Goddesses have been revered for years in India and include deities of earth, speech, and wisdom. Number-one goddess is Maa Amba – the mother goddess.
In Gujarat, the Navratri festival is devoted to festival to her, Maa Amba, the Goddess of Shakti (power) and temples have a constant stream of visitors. No wonder they call it Vibrant Gujarat The most popular form of celebration is the performance of Gujarat’s folk-dances, the garba and dandia-ras, and beautiful chaniya cholis swirl and glitter as the women wearing them twirl in a fantastic fusion of dance and devotion for the nine nights of Navratri.
Happy Navratri to all my Gujarati friends as you celebrate this year.
Hindu gods and goddesses confuse me with their many names and manifestations – however it seems, Shakti is the divine manifestation of Lord Shiva, and Navratri is dedicated to the three main goddesses of Hinduism – Parvati, Lakshmi and Sarasvati. The first three nights are dedicated to the goddess of action and energy when her different manifestations – Kumari, Parvati and Kali are worshipped. They represent the virgin girl, auspicious wife or mother, and the angry old hag: the different aspects of our nature.
The festival is a non-stop ‘circle of ecstasy’ with millions swaying in a colourful fusion of dance and devotion. Claimed as the longest-dance-in-the-world, it is said Gujarat does not sleep during this time and people dress-up and dance until the wee hours: I am about to find out when I attend the inaugural night held in Gandhinagar, on the outskirts of Ahmedabad.
River sand has been spread over the ground, a fine green nylon mesh laid over it, and thousands of chairs and couches face the huge stage. I’m directed to my seat, where I am most misleadingly identified as a ‘Prominent Lady Journalist’. Exploring the eight themed pavilions and photo-gallery of heritage sites whet my appetite for this, my first trip to India, and although the 150 handicraft stalls are enticing, soon it’s time to return to my front row seat.
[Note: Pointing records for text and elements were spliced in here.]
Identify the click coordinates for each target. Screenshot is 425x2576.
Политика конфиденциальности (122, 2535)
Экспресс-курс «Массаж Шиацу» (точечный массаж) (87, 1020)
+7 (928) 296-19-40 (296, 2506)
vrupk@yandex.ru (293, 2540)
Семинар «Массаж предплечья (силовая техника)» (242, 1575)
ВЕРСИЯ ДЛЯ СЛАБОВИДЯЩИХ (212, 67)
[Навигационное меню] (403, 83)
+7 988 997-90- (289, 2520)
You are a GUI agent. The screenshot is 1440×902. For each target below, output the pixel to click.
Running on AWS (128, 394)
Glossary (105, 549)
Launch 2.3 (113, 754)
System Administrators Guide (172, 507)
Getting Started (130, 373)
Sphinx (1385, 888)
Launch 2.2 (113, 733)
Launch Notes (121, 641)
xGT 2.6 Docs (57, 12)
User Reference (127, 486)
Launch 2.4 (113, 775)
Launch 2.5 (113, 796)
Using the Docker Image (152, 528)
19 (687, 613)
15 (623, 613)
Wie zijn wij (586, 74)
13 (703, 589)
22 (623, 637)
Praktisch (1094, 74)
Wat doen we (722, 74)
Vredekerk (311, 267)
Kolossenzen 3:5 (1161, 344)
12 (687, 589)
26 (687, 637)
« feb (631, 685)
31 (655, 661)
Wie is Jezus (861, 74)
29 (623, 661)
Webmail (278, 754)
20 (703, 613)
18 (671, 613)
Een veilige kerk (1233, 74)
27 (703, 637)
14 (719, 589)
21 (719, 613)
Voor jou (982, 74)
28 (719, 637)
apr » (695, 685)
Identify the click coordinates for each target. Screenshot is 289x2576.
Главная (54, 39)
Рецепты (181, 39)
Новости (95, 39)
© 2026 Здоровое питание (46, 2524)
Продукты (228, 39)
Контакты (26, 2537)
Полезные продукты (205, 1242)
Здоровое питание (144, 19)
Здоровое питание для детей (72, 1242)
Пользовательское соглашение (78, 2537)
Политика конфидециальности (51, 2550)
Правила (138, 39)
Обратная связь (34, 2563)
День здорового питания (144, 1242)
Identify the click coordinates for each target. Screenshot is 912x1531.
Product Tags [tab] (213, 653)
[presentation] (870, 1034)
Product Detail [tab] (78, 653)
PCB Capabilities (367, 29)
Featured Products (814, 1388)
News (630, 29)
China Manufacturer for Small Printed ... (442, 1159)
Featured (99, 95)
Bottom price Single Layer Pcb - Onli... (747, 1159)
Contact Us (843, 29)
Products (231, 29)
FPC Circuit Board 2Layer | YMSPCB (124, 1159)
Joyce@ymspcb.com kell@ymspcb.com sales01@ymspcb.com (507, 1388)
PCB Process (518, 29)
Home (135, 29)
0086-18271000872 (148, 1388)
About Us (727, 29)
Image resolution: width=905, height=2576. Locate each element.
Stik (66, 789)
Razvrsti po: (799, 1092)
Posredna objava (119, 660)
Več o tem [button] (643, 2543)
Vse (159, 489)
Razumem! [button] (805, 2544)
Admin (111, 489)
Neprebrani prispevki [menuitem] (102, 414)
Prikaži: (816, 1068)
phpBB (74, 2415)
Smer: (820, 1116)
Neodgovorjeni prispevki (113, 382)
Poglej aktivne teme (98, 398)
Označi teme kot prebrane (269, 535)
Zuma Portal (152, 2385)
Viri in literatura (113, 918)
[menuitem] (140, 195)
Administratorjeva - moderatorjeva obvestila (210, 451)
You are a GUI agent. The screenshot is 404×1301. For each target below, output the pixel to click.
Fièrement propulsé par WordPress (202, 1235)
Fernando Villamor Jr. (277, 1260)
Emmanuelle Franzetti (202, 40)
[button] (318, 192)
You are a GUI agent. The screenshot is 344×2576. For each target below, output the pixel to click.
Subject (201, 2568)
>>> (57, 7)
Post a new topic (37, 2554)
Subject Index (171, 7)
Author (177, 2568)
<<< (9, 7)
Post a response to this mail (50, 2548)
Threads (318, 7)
The music starts and some seven hundred dancers introduce me to the ancient dances and worship of the female deities. Garba, the traditional dance, ranges from three simple three steps though to complicated routines and I fall in love with the colour and music too. The few hours pass very quickly, the weather stays fine and all too soon an extravagance display of nine simultaneous garba performances signals the finale.
As the music fades, groups of women dressed in pink, move through the hordes handing us all a diya (small earthenware container with a candle inside it) and matches, and as the aarti (blessing) happens, the grounds glow with their flickering, soft yellow lights.
As one of the very few westerners here I am spoken to by many locals as we head for the exits. Again and again I’m told, ‘this makes me feel really nostalgic’ ‘It’s great to see the old traditional garba on the stage’ and ‘This is what Navratri was like in my childhood. I love it.’ So do I.
The next night I join the celebrations and in traditional clothes I too am clapping and trying to dance in the concentric circles. Women and young girls twirl in their glittering chanai-choli while the men, with their traditional clothes and headgear, gracefully keep in step also. Despite laughing, all are tolerant of my clumsy efforts – seemingly enjoying having a westerner join their festivities.
During Navratri, some devotees of Durga observe a fast and prayers are offered for the protection of health and property. A period of introspection and purification, Navratri is traditionally considered an auspicious time for starting new ventures.
Although Gujarat is well-known as a progressive business state and Navratri presents a colourful mix of culture, dance and devotion the state also has a rich tourism potential: exquisite beaches, great birding, enchanting forests, enthralling wildlife, ancient temples, desert, and is the birth-place of Mahatma Gandhi: go there before too many other tourists discover it.